はじめに
営業を始めた頃の私は、クロージングが苦手でした。
「契約してください。」
この一言を言うのが怖かったのです。
断られたらどうしよう。
押し売りだと思われないだろうか。
そんな不安ばかり考えていました。
しかし、営業を続ける中で気づいたことがあります。
成果を出す営業ほど、クロージングで無理に契約を迫りません。
それまでのヒアリングや提案で、お客様が安心して判断できる状態をつくっているからです。

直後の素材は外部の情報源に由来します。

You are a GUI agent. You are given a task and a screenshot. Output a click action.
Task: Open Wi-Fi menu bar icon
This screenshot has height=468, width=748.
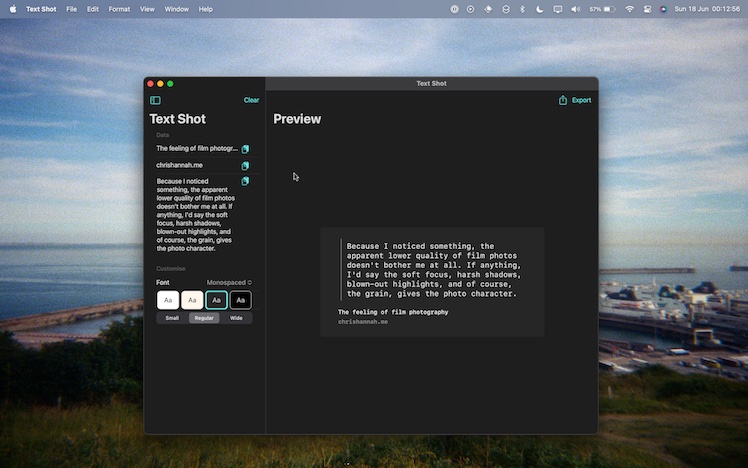pos(629,9)
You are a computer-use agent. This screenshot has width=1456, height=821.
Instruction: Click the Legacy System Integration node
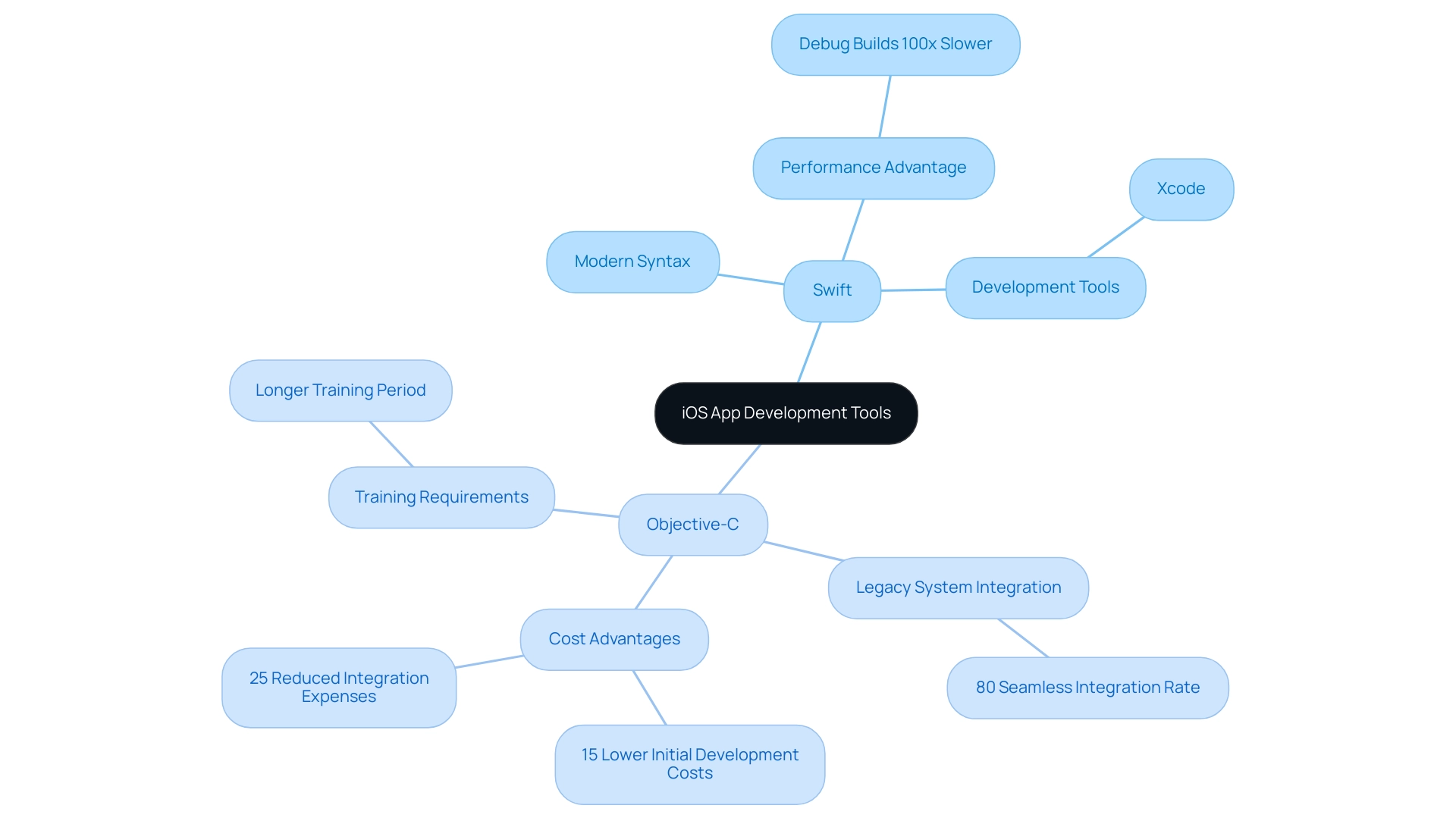[x=956, y=586]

今回は、私が営業で意識しているクロージングのコツをご紹介します。
①クロージングは商談の最後だけではない
「クロージング=最後の一言」
と思われがちですが、私はそうは考えていません。
商談の最初から、
- お客様の課題を理解する
- 信頼関係を築く
- 提案内容を納得していただく
この積み重ねが、クロージングにつながります。
最後だけ頑張っても、契約にはつながりません。
②契約を急がない
営業を始めた頃は、
「今日決めてもらわなければ」
という気持ちが強くありました。
でも、お客様にも判断する時間が必要です。
焦って契約を迫るよりも、
「ご不明な点はありませんか?」
と確認する方が、結果として成約につながることが多くありました。
③不安を一つずつ解消する
契約できない理由は、
商品の魅力が足りないからではなく、
不安が残っているからというケースが少なくありません。
例えば、
- 費用への不安
- 導入後の不安
- 社内説明への不安
こうした不安を一つずつ解消することが、クロージングでは大切です。
④沈黙を怖がらない
提案を終えたあと、
つい話し続けてしまった経験はありませんか?
私も新人の頃は、
沈黙が怖くて話し続けていました。
しかし、お客様は提案内容を整理する時間も必要です。
質問を投げかけた後は、
少し待つ勇気も大切です。
⑤判断を後押しする質問をする
クロージングでは、
「契約してください。」
よりも、
「現時点で一番気になっている点はありますか?」
と聞くことを意識しています。
お客様の本音が見えれば、
その不安を一緒に解決できます。
⑥契約後の未来をイメージしてもらう
クロージングで大切なのは、
契約そのものではありません。
導入後に、
- どんな成果が期待できるか
- どんな課題が解決できるか
を具体的にイメージしていただくことです。
未来が想像できると、お客様は安心して決断しやすくなります。
⑦契約できなくても関係を終わらせない
営業には、
その場で契約にならないこともあります。
しかし、それで終わりではありません。
私は、
「本日は貴重なお時間をありがとうございました。」
と感謝を伝え、
その後も定期的に情報提供を続けるようにしています。
実際に、
数か月後、数年後にご連絡をいただき、
契約につながったことも何度もありました。
営業は短距離走ではなく、長距離走です。
私がクロージングで一番大切にしていること
営業で一番大切なのは、
契約件数ではありません。
「この人から買って良かった」
と思っていただくことです。
そのためには、
無理に契約を取るのではなく、
お客様が納得して決断できる環境をつくることが欠かせません。
クロージングとは、
契約を迫る時間ではなく、
安心して一歩を踏み出していただく時間なのだと思っています。
まとめ
成果を出す営業のクロージングには共通点があります。
- クロージングは商談の最初から始まっている
- 契約を急がない
- 不安を一つずつ解消する
- 沈黙を怖がらない
- 本音を引き出す質問をする
- 契約後の未来をイメージしてもらう
- 契約できなくても関係を続ける
営業は、契約を取る仕事ではありません。
お客様が安心して決断できるように伴走する仕事です。
その姿勢を積み重ねることで、「また相談したい」と思っていただける営業になれると、私は信じています。